Equation 1 has -x and Equation 3 has 4x. If I multiplied everything in Equation 1 by 4, it would become -4x, which would cancel out the 4x in Equation 3 when I added them.
So, 4 times Equation 1 is: 4(-x + y + z) = 4(-1) which is -4x + 4y + 4z = -4.
Now, I added this new version of Equation 1 to Equation 3:
(-4x + 4y + 4z) + (4x - 2y + 2z) = -4 + (-4)
This gave me another new equation:
2y + 6z = -8 (Let's call this New Equation B)

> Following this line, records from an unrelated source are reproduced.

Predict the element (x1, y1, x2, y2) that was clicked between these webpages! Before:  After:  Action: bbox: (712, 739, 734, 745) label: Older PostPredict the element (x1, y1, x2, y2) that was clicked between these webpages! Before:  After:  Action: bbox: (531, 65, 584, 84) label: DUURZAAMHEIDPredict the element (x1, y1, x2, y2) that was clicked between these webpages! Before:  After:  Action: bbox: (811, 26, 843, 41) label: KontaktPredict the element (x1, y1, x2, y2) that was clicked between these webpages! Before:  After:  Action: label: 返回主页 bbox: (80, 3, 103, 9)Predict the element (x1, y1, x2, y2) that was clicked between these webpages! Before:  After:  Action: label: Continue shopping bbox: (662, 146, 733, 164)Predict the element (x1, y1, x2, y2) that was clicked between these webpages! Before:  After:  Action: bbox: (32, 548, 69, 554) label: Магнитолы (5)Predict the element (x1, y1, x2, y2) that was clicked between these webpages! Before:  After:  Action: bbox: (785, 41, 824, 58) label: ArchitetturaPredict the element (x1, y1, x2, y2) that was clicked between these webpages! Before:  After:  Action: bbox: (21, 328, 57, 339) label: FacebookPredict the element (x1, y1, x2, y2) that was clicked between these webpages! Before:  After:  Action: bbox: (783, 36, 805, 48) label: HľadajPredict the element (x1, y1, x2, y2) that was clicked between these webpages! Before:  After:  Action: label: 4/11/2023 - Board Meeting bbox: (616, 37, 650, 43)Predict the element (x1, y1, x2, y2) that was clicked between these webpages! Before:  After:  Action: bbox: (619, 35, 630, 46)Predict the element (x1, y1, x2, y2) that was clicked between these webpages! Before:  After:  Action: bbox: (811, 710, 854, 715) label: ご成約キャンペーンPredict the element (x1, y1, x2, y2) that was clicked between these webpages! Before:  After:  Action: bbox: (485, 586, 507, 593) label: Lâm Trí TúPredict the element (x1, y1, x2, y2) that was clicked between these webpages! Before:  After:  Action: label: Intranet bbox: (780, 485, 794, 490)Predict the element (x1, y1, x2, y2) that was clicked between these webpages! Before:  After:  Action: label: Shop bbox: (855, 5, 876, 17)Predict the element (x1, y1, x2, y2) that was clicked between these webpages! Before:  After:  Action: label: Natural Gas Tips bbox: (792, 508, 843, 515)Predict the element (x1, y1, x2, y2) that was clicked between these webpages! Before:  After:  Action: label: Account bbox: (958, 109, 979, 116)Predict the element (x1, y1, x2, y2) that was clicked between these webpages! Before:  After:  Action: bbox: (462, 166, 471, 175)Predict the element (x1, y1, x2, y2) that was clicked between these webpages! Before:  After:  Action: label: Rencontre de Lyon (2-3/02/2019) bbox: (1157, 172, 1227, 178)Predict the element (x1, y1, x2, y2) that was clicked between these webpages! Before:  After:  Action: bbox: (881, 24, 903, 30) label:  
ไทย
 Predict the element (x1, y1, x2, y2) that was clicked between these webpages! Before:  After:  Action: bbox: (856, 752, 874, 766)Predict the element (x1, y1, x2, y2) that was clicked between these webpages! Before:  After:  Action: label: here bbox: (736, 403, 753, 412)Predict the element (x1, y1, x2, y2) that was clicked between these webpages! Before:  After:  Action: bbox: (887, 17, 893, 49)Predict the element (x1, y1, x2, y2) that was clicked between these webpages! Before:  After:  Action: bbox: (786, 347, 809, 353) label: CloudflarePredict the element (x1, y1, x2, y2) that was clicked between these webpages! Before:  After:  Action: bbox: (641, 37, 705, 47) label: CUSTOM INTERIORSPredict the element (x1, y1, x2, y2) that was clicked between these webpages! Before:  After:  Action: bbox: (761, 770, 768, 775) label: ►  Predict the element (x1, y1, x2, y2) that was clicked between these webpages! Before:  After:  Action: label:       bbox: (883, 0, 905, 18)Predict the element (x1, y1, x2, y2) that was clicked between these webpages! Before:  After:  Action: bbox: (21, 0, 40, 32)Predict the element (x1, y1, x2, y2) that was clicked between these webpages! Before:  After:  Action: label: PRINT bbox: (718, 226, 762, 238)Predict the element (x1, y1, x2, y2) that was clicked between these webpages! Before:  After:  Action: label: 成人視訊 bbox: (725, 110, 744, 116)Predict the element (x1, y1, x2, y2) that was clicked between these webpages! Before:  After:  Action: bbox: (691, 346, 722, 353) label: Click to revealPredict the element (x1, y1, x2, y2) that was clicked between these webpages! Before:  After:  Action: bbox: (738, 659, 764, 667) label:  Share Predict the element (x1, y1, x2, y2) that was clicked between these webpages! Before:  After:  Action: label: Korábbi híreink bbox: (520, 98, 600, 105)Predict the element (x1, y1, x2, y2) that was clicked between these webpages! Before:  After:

**Step 2: Solve the two new equations for 'y' and 'z'.**
Now I had a smaller puzzle with just two equations and two letters:
A) 2y - z = 6
B) 2y + 6z = -8

I saw that both equations had '2y'. If I subtracted Equation A from Equation B, the '2y' would disappear!
(2y + 6z) - (2y - z) = -8 - 6
2y + 6z - 2y + z = -14
This simplified to:
7z = -14

To find 'z', I just divided both sides by 7:
z = -14 / 7
z = -2

Now that I knew 'z', I could put it back into one of the simpler equations (like New Equation A) to find 'y'.
2y - z = 6
2y - (-2) = 6
2y + 2 = 6

To find '2y', I took 2 away from both sides:
2y = 6 - 2
2y = 4

To find 'y', I divided by 2:
y = 4 / 2
y = 2

**Step 3: Find 'x' using the values of 'y' and 'z'.**
I had 'y = 2' and 'z = -2'. Now I could use any of the original three equations to find 'x'. I picked Equation 2 because it looked straightforward:
x + y - 2z = 7

I put in the values for 'y' and 'z':
x + (2) - 2*(-2) = 7
x + 2 + 4 = 7
x + 6 = 7

To find 'x', I took 6 away from both sides:
x = 7 - 6
x = 1

So, the solution is x=1, y=2, z=-2. I checked my answers by putting them back into the first equations, and they all worked!